In some versions of macOS, you might also get this other security error when trying to execute the BiaPy application for the first time:

This is a known issue that can be easily bypassed by following these instructions.
When running BiaPy from the GUI on Windows, none of the Docker containers start and you get an error like this:
docker.errors.APIError: 400 Client Error for http+docker://localnpipe/v1.49/containers/create: Bad Request ("range of CPUs is from 0.01 to 2.00, as there are only 2 CPUs available")
This usually means that the value configured in the GUI for Number of CPUs is higher than the number of CPUs Docker is exposing on that machine.

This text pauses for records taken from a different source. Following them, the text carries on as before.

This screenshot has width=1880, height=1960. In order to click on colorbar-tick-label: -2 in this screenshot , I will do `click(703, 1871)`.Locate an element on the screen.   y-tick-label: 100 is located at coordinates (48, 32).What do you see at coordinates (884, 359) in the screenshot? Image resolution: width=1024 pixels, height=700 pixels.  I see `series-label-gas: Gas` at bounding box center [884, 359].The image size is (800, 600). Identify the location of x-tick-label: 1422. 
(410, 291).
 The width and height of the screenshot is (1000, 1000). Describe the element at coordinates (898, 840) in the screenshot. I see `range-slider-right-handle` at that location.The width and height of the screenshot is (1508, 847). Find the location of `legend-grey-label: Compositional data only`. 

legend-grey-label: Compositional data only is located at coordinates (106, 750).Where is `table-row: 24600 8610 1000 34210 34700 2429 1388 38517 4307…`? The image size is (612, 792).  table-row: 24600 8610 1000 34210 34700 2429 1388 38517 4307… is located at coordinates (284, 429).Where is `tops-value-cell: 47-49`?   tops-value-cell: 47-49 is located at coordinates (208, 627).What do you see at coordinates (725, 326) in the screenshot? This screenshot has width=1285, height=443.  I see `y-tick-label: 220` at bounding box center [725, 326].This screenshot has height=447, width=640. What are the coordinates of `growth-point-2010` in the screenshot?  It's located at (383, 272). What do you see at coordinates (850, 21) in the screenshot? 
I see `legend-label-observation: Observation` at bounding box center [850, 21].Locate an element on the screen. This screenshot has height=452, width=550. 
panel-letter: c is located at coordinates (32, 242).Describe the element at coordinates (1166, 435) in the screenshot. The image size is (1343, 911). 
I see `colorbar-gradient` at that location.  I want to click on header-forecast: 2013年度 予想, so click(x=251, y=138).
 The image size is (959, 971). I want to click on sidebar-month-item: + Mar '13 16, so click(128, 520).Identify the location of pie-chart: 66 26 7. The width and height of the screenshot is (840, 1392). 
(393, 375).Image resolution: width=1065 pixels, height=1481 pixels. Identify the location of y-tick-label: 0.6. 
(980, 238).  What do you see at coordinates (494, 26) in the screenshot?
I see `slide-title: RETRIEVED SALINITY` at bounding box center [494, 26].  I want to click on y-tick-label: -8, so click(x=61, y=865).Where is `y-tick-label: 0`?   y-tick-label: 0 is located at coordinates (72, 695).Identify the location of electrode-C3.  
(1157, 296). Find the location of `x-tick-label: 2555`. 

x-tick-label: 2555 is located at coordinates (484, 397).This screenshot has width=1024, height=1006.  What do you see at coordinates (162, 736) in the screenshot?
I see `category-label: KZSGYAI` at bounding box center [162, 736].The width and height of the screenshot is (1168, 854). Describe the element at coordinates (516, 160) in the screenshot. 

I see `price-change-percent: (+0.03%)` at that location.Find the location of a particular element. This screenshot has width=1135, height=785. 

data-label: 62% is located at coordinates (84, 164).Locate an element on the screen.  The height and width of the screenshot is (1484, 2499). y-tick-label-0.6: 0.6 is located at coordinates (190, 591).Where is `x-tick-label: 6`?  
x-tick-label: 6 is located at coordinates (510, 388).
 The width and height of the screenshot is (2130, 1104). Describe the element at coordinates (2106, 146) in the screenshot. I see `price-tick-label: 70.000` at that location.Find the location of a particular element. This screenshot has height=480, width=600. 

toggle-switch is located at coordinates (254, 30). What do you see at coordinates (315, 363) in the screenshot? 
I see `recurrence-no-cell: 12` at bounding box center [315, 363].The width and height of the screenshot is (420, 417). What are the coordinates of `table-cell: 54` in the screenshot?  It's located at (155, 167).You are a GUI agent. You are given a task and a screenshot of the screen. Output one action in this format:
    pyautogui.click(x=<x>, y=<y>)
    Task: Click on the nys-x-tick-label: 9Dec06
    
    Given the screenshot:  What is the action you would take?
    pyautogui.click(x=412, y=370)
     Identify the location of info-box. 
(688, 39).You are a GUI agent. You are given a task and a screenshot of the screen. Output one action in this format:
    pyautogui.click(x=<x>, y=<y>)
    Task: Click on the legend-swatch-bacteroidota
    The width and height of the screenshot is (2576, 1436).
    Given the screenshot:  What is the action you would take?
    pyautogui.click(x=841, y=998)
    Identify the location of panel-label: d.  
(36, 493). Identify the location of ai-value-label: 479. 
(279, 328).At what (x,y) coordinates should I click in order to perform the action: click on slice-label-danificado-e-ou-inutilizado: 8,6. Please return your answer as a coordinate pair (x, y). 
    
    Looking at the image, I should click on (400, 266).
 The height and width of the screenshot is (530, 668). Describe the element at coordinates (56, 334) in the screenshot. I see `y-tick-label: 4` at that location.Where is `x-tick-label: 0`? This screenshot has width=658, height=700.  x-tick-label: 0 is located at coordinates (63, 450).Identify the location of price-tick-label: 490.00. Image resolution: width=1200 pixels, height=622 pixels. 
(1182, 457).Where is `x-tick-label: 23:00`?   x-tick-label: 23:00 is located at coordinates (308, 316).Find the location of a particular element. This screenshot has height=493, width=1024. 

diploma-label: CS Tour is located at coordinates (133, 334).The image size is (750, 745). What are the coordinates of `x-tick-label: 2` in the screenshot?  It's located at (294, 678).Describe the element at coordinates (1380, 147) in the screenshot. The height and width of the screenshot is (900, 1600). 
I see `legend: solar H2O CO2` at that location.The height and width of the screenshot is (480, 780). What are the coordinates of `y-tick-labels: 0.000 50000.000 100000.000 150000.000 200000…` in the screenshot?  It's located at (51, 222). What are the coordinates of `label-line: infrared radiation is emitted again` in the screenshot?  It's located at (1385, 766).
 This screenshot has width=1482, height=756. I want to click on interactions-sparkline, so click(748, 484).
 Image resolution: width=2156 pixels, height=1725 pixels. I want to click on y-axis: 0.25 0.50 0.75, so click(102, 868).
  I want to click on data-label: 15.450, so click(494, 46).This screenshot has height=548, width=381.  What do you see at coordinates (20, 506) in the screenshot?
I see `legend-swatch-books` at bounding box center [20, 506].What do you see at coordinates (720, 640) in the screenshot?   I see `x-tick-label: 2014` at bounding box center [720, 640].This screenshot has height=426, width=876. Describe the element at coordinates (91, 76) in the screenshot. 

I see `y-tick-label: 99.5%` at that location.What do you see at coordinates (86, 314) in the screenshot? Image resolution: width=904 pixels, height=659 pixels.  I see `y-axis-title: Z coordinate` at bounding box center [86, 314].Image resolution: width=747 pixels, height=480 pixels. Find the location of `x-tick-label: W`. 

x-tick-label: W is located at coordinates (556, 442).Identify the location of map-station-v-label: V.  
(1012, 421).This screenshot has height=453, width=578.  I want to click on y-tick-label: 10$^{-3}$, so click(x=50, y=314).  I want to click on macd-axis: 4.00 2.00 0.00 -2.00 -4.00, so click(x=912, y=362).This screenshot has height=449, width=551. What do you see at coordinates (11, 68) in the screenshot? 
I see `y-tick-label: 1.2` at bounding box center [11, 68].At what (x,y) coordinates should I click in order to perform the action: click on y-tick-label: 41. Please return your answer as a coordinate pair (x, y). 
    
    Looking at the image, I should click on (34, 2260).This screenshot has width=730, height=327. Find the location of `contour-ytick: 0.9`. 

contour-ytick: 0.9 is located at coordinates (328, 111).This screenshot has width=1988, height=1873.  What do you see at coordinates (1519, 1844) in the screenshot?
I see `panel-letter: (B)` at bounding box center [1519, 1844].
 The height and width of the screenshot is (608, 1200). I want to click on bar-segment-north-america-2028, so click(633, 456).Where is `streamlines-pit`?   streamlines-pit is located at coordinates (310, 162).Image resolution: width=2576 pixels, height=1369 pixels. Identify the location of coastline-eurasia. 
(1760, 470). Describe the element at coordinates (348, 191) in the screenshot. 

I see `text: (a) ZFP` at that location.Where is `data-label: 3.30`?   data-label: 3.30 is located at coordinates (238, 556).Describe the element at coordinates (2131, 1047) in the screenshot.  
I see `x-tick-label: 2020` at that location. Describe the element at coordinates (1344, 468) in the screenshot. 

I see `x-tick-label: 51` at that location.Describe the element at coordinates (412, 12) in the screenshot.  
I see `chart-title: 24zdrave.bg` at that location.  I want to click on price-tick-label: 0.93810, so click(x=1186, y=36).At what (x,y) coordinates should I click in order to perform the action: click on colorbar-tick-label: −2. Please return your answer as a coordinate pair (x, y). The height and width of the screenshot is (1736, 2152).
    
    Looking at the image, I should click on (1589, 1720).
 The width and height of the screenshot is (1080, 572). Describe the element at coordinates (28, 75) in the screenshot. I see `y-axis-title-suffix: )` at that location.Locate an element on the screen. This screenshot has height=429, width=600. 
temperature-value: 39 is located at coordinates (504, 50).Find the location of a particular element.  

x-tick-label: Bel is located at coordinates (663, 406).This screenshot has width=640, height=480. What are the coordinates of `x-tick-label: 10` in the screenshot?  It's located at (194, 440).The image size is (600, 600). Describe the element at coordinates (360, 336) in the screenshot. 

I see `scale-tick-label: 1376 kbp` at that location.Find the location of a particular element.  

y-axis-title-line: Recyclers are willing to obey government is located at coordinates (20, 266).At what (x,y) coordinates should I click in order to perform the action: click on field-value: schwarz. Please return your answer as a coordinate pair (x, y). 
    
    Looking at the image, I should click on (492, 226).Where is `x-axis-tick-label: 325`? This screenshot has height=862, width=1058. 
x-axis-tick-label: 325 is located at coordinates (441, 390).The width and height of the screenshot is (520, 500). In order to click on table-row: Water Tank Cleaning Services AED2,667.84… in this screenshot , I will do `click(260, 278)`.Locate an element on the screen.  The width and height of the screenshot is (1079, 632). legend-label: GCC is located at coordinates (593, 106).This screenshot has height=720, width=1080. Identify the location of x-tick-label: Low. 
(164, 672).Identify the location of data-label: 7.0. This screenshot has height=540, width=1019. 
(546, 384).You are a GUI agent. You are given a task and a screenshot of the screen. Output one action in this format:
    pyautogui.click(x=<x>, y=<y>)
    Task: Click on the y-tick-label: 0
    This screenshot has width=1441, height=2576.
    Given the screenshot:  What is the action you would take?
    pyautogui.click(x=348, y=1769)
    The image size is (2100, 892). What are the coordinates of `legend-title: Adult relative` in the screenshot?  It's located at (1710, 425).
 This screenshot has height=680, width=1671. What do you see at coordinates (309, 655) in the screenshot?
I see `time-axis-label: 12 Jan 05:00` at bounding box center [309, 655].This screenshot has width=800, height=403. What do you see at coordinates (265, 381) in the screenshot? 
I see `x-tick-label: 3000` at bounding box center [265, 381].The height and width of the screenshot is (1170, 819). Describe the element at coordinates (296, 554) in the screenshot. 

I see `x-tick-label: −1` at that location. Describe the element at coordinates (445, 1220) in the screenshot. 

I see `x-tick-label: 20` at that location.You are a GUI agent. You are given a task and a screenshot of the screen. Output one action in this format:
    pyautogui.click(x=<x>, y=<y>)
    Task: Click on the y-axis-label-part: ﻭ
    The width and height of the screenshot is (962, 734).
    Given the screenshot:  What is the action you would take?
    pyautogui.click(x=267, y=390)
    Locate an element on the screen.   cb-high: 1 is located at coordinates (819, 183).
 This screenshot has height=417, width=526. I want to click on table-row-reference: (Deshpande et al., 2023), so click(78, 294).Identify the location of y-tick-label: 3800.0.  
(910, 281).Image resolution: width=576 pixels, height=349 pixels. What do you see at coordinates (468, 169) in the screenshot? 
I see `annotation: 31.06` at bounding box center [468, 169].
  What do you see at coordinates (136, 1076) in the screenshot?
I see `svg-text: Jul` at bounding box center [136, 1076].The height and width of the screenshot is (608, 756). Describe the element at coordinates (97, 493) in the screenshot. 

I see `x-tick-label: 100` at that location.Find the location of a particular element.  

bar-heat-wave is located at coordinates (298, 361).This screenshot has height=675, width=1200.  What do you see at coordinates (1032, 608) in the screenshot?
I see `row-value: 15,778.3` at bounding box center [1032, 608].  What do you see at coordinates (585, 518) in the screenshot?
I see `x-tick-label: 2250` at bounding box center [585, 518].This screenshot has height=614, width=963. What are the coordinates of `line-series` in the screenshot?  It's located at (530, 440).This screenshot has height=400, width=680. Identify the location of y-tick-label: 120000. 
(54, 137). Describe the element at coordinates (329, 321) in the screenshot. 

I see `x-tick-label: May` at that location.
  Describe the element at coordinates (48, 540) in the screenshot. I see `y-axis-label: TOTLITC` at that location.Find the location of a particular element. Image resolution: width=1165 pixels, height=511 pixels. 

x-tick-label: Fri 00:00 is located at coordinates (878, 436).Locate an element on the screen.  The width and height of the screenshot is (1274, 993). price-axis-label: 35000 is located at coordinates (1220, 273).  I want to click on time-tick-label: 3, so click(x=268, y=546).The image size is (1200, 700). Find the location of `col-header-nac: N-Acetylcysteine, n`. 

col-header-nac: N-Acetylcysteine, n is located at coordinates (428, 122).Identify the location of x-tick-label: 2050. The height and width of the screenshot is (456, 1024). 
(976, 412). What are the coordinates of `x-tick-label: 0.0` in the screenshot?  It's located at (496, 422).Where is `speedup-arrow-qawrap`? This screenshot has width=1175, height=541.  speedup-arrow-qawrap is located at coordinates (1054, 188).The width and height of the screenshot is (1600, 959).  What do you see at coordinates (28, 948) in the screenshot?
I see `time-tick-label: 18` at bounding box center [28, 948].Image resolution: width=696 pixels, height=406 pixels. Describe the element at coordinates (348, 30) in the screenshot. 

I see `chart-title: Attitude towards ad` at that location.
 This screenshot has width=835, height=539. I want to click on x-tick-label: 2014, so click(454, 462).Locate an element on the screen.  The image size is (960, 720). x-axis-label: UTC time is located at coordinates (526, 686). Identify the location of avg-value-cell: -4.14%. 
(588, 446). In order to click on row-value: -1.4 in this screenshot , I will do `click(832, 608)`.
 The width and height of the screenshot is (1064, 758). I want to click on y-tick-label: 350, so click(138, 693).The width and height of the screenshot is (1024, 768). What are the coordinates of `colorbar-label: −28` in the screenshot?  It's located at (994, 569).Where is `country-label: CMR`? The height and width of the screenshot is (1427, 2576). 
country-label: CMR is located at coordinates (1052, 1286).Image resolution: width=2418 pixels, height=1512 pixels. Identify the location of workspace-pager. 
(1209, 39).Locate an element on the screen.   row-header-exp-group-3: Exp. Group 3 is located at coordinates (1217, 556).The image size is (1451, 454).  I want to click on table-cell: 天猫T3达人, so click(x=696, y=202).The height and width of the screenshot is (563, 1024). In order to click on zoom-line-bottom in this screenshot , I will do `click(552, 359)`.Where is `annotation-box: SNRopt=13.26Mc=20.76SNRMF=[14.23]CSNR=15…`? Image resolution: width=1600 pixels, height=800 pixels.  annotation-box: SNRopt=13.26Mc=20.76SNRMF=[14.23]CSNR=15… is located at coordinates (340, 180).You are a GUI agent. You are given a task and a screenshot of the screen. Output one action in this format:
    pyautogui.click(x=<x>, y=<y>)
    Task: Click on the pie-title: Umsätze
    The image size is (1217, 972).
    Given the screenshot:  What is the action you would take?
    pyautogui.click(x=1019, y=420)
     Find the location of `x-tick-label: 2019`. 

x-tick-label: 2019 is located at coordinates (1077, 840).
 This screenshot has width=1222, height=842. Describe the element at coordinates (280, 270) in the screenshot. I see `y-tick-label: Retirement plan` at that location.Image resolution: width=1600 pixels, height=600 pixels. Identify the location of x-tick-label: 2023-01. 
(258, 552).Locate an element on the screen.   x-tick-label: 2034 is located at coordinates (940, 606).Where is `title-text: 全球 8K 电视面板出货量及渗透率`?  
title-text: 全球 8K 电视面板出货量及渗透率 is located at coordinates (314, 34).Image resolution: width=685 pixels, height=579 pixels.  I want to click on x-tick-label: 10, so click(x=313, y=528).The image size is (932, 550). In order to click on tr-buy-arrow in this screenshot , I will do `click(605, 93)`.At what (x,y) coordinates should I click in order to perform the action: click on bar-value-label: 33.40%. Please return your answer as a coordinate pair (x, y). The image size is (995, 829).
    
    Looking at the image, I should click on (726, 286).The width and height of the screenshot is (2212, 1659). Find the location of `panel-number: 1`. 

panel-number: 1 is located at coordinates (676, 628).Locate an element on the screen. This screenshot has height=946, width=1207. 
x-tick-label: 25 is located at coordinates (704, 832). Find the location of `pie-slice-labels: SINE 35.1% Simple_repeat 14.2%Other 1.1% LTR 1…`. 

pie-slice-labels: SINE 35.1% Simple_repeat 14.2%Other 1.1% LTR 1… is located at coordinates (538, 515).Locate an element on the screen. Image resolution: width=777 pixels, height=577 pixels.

In the GUI, go to Advanced options and reduce Number of CPUs to a value Docker accepts, for example 1 or 2.

This workaround was confirmed for CPU execution on an older Windows workstation where Docker only detected two CPUs, even though the machine had more physical cores available.
When running BiaPy, as it is starting and after downloading you may get the following error:
GPU error docker.errors.APIError: 500 Server Error for http+docker://localhost/v1.46/containers/9ff69069d7627753045d46f9bb4246f56024a937b48746e0708d3499c9f852a5/start: Internal Server Error ("could not select device driver "" with capabilities: [[gpu]]")
This suggest that the NVIDIA GPU compatibility was not correctly set up (probably the nvidia container toolkit). Find the following useful links describing a few steps you can follow: https://github.com/NVIDIA/nvidia-docker/issues/1034 and https://docs.nvidia.com/datacenter/cloud-native/container-toolkit/1.13.5/install-guide.html

Limitations

Through the graphical user interface the multi-GPU is not supported.